> **INSTRUCTION**:
Turn the lines from the one containing "This screenshot has height=395, width=600." up to and including the one containing "click(387, 18)" into a Markdown table with the columns No. and Line, omitting blank lines.

§

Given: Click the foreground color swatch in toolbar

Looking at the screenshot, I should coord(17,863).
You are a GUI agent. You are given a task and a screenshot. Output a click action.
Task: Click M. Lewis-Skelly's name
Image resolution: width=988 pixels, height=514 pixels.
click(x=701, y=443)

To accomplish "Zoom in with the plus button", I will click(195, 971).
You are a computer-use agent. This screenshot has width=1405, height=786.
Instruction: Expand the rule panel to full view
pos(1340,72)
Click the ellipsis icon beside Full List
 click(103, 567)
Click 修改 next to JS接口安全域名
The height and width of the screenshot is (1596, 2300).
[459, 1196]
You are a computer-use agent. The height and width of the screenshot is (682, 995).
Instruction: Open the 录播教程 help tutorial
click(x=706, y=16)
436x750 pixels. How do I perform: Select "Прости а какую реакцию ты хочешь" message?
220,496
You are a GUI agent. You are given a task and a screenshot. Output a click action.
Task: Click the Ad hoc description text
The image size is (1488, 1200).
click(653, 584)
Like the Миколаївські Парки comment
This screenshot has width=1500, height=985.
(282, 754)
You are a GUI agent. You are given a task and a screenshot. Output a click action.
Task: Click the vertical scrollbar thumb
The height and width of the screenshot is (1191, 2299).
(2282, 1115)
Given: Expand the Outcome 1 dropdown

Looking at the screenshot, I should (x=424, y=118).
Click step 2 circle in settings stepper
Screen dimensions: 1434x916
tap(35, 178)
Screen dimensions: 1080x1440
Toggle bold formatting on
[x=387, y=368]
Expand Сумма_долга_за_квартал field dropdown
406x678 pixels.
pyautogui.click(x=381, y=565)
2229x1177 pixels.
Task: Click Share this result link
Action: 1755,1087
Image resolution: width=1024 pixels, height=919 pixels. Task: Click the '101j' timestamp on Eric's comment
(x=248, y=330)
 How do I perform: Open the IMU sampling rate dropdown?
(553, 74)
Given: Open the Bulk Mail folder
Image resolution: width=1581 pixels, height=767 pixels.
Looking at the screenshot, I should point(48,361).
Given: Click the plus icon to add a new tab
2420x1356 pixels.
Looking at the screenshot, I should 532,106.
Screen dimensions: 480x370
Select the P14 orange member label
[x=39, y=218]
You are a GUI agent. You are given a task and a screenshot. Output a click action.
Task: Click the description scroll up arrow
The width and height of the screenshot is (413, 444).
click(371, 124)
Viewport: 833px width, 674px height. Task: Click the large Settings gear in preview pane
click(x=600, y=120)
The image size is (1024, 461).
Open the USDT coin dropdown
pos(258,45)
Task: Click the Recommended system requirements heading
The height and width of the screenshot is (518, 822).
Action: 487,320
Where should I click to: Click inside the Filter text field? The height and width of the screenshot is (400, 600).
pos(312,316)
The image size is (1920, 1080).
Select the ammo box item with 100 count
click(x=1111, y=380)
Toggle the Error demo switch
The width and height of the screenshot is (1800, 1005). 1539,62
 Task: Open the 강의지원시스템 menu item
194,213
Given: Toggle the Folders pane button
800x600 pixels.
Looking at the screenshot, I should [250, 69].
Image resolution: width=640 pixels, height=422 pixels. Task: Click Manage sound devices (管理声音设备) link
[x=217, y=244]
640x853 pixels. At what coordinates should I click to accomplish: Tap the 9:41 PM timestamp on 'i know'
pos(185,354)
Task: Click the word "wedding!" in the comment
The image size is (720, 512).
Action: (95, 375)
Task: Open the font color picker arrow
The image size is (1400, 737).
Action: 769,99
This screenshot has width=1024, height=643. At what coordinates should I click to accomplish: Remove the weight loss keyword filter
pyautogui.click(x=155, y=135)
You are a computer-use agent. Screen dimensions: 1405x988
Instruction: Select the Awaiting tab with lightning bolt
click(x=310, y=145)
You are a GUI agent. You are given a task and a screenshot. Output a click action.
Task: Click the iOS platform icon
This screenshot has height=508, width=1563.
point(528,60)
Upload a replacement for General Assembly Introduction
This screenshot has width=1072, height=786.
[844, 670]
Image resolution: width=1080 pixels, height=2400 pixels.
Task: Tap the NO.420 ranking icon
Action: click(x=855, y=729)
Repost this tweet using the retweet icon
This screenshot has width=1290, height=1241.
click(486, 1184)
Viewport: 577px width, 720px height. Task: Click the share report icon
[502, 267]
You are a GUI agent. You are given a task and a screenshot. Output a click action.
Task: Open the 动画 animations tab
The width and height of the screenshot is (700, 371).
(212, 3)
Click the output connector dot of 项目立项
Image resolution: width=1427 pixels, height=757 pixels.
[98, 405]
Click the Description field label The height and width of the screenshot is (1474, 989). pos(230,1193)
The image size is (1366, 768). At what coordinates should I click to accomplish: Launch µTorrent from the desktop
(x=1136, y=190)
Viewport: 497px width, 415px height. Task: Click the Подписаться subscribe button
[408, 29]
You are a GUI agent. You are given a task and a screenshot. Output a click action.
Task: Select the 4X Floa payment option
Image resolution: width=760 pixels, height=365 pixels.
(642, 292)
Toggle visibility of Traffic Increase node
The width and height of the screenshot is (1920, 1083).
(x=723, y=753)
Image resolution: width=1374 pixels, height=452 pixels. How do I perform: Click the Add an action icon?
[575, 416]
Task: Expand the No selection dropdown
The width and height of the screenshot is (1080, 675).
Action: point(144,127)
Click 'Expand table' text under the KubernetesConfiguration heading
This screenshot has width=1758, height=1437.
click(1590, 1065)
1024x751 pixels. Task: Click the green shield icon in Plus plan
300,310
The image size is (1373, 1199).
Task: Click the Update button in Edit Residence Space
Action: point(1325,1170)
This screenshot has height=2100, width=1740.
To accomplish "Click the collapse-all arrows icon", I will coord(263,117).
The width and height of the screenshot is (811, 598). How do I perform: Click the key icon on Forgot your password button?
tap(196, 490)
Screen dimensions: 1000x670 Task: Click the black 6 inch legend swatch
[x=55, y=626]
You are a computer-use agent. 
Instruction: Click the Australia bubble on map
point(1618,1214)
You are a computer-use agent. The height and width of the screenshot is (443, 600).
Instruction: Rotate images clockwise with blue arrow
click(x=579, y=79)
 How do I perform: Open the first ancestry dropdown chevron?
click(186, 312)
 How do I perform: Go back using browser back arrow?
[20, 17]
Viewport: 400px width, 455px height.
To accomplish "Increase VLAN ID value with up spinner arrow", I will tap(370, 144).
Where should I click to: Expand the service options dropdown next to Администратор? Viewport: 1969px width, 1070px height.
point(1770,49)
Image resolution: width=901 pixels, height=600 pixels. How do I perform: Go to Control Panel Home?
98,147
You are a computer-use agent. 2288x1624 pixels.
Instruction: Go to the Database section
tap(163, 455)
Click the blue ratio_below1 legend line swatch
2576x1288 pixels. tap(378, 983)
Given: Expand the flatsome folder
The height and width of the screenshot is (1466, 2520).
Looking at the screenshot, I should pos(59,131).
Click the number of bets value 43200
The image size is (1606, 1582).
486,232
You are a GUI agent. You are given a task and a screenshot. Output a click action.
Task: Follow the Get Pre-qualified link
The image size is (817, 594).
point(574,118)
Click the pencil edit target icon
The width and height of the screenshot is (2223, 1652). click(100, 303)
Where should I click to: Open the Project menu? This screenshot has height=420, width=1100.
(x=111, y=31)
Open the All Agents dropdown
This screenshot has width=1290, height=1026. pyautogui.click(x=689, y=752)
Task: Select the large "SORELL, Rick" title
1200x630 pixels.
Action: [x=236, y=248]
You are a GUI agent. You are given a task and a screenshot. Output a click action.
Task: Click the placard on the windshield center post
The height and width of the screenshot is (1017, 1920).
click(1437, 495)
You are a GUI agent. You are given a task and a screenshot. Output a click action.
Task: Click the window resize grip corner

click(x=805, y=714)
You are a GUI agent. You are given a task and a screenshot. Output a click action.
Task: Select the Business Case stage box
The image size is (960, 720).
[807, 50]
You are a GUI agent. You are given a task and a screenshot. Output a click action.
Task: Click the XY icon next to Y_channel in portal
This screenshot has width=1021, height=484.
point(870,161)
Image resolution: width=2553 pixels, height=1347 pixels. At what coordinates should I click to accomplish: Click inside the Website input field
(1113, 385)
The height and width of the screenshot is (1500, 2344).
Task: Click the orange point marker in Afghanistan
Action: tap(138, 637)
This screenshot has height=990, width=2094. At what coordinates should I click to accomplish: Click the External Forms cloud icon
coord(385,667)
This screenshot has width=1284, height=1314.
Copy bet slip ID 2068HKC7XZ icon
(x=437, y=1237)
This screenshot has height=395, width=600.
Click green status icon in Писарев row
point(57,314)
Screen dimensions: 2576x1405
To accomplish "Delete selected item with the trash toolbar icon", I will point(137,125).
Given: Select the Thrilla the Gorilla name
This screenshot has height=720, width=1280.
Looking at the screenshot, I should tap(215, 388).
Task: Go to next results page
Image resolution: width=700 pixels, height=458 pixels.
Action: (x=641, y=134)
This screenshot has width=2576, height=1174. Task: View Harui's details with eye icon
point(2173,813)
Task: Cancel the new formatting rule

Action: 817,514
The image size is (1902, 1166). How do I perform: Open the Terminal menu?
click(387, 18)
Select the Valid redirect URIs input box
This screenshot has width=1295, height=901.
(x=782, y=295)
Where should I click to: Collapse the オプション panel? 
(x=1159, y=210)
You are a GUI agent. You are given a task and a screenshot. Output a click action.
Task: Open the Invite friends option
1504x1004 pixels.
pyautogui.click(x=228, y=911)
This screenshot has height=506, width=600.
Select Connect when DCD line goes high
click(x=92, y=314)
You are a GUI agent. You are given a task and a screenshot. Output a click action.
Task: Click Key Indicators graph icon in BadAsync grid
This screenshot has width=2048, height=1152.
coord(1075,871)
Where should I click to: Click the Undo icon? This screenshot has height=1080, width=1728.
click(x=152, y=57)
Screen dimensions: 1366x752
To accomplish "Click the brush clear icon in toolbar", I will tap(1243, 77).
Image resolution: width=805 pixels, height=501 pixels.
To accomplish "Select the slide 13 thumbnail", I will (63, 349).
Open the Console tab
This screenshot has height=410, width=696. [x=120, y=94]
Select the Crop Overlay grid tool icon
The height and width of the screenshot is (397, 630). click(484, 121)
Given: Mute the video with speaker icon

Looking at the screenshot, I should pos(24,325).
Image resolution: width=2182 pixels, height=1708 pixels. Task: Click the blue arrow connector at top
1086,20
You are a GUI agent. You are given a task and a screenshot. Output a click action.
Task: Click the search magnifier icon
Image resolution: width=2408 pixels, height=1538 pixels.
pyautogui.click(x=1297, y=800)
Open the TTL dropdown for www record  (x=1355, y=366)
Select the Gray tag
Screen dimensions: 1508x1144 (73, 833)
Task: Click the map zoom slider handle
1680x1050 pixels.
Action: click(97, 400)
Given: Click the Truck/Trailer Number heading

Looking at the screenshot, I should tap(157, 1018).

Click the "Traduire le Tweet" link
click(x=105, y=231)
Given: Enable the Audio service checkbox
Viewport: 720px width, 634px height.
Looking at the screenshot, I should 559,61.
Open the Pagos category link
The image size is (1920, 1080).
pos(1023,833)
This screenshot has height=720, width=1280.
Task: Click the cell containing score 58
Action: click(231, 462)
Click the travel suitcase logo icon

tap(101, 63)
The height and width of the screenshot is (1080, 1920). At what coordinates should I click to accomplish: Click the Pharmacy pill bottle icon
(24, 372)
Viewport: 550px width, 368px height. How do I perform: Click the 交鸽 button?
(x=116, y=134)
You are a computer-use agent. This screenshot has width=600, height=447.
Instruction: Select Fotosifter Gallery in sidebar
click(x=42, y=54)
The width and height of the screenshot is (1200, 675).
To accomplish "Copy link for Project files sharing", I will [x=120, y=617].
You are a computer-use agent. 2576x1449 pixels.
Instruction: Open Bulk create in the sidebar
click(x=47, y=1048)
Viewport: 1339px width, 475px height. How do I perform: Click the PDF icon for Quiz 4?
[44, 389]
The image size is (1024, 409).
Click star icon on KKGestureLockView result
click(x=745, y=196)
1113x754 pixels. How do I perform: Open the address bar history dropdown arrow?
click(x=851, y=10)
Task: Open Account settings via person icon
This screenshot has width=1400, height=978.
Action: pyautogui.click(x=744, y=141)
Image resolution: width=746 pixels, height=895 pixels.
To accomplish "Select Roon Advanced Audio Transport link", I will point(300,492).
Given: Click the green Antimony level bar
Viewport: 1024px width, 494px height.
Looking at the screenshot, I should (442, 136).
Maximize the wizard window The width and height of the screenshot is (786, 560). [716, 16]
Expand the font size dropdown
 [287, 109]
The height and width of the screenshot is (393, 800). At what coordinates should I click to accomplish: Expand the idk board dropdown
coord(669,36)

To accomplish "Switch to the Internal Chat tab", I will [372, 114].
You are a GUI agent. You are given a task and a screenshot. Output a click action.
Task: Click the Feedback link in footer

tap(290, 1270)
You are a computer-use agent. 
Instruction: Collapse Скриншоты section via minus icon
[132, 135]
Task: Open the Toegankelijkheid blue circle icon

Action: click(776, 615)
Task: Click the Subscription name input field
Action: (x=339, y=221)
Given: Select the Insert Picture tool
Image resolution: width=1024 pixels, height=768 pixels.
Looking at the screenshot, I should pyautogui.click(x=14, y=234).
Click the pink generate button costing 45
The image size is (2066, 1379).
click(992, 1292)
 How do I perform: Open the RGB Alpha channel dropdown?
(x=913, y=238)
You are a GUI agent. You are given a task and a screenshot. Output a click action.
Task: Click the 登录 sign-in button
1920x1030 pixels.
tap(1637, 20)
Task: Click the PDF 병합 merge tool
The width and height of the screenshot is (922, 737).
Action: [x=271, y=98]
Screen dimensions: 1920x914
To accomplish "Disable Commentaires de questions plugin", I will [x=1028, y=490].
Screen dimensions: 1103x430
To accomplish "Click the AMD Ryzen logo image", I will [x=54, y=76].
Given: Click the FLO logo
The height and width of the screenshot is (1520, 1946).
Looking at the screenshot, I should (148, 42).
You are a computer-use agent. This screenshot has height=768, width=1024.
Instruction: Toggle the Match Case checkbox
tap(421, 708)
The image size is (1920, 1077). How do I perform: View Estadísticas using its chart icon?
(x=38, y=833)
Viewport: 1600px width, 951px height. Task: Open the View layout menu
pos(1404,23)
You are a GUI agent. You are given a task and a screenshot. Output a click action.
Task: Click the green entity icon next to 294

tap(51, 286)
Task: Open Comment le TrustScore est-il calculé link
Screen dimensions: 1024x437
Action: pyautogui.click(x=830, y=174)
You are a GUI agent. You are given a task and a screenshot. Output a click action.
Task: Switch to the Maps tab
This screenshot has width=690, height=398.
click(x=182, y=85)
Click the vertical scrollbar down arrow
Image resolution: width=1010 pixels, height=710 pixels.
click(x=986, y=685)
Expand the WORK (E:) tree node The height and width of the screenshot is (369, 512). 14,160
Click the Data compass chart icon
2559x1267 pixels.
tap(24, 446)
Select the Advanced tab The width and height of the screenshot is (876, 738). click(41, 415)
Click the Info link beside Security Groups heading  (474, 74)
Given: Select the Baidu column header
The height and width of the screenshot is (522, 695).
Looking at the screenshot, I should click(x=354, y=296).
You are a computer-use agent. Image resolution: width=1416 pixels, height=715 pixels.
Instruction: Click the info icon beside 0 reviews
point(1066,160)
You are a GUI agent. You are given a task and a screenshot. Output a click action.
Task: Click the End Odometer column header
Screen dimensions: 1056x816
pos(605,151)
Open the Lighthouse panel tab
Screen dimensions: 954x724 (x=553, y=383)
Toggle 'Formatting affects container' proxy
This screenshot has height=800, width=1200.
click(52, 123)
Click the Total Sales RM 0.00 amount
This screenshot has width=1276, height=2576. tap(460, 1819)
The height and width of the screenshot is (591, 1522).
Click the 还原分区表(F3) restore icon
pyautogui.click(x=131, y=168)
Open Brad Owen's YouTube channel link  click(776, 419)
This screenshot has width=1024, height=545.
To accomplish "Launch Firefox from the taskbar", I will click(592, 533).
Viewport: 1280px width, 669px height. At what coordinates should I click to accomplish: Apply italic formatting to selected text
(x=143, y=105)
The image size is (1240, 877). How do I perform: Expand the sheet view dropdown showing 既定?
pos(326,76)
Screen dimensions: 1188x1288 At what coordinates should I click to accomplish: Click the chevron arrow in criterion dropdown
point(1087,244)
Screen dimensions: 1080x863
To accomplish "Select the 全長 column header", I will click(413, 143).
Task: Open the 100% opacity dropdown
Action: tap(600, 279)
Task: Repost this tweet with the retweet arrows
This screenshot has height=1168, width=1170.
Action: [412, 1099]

§

> **COMPLETED TASK**:
| No. | Line |
|---|---|
| 1 | This screenshot has height=395, width=600. |
| 2 | Click green status icon in Писарев row |
| 3 | point(57,314) |
| 4 | Screen dimensions: 2576x1405 |
| 5 | To accomplish "Delete selected item with the trash toolbar icon", I will point(137,125). |
| 6 | Given: Select the Thrilla the Gorilla name |
| 7 | This screenshot has height=720, width=1280. |
| 8 | Looking at the screenshot, I should tap(215, 388). |
| 9 | Task: Go to next results page |
| 10 | Image resolution: width=700 pixels, height=458 pixels. |
| 11 | Action: (x=641, y=134) |
| 12 | This screenshot has width=2576, height=1174. Task: View Harui's details with eye icon |
| 13 | point(2173,813) |
| 14 | Task: Cancel the new formatting rule |
| 15 | Action: 817,514 |
| 16 | The image size is (1902, 1166). How do I perform: Open the Terminal menu? |
| 17 | click(387, 18) |